--- begin STORED DATA ---

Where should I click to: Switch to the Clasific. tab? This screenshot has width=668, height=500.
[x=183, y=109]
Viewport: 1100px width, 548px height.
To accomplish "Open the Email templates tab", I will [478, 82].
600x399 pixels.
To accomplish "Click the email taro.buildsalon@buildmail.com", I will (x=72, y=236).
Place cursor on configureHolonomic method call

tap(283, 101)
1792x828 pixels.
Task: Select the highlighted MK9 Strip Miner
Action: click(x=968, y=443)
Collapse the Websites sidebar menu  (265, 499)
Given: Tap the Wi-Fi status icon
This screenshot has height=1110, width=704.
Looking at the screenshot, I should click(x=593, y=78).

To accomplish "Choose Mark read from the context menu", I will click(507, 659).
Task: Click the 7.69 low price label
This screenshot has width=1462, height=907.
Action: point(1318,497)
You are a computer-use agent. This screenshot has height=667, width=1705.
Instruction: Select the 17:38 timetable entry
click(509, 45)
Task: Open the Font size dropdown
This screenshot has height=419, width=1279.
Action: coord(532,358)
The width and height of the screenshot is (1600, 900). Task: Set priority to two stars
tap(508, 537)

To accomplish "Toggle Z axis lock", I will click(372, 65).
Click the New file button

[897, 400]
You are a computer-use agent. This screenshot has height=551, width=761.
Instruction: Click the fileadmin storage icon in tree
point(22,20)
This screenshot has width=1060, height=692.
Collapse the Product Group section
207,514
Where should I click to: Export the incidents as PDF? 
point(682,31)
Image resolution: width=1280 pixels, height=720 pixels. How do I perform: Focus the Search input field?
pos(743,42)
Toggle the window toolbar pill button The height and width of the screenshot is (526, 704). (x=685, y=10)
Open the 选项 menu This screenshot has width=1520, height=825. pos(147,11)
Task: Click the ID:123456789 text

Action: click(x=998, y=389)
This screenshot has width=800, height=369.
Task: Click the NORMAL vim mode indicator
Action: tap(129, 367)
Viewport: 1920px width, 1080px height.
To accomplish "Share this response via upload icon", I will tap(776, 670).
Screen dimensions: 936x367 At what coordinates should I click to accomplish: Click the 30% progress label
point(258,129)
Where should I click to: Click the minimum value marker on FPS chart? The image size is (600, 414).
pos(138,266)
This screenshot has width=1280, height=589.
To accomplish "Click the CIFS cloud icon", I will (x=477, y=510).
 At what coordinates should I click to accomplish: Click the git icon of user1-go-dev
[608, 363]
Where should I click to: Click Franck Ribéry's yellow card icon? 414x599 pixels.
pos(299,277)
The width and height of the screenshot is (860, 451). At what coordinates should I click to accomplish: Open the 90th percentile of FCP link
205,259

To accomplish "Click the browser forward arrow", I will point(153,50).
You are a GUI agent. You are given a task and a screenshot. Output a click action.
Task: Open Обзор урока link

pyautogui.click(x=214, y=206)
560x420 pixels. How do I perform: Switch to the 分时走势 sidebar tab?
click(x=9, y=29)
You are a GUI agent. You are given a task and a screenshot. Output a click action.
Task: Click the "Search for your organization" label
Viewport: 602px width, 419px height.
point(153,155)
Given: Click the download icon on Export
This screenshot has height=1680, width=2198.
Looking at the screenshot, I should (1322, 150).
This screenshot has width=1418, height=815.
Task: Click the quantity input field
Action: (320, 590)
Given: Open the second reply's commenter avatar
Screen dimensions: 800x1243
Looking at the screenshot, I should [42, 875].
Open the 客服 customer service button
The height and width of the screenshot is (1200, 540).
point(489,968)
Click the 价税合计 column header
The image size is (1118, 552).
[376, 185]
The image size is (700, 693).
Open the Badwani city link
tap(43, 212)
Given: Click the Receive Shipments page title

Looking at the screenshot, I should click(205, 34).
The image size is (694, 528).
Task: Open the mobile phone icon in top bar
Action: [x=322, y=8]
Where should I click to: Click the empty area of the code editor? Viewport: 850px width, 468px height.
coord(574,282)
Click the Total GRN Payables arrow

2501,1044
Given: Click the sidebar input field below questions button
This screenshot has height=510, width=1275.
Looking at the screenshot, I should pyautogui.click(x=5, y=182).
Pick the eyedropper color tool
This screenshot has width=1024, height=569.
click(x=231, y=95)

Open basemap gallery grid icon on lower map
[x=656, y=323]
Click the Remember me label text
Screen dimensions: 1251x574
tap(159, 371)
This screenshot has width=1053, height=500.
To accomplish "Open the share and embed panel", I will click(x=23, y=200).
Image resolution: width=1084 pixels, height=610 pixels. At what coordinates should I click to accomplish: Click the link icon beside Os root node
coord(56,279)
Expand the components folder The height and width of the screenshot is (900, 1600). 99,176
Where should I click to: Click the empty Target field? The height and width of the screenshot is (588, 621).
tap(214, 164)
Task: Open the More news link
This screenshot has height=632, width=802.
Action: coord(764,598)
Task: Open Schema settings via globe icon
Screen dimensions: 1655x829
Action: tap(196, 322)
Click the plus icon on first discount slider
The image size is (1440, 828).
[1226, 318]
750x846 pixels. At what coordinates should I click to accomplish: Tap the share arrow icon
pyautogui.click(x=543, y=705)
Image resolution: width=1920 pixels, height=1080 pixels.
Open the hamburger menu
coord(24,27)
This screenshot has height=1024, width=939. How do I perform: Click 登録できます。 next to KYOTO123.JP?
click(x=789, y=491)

--- end STORED DATA ---

• _WRITTEN INSTRUCTION_
Convert everything in the records from the line containing "This screenshot has width=1060, height=692." down to the line containing "will (x=477, y=510)." into a JSON list of strings, one string per line, skipping blank lines.

• _CORRECT ANSWER_
[
  "This screenshot has width=1060, height=692.",
  "Collapse the Product Group section",
  "207,514",
  "Where should I click to: Export the incidents as PDF? ",
  "point(682,31)",
  "Image resolution: width=1280 pixels, height=720 pixels. How do I perform: Focus the Search input field?",
  "pos(743,42)",
  "Toggle the window toolbar pill button The height and width of the screenshot is (526, 704). (x=685, y=10)",
  "Open the 选项 menu This screenshot has width=1520, height=825. pos(147,11)",
  "Task: Click the ID:123456789 text",
  "Action: click(x=998, y=389)",
  "This screenshot has width=800, height=369.",
  "Task: Click the NORMAL vim mode indicator",
  "Action: tap(129, 367)",
  "Viewport: 1920px width, 1080px height.",
  "To accomplish \"Share this response via upload icon\", I will tap(776, 670).",
  "Screen dimensions: 936x367 At what coordinates should I click to accomplish: Click the 30% progress label",
  "point(258,129)",
  "Where should I click to: Click the minimum value marker on FPS chart? The image size is (600, 414).",
  "pos(138,266)",
  "This screenshot has width=1280, height=589.",
  "To accomplish \"Click the CIFS cloud icon\", I will (x=477, y=510)."
]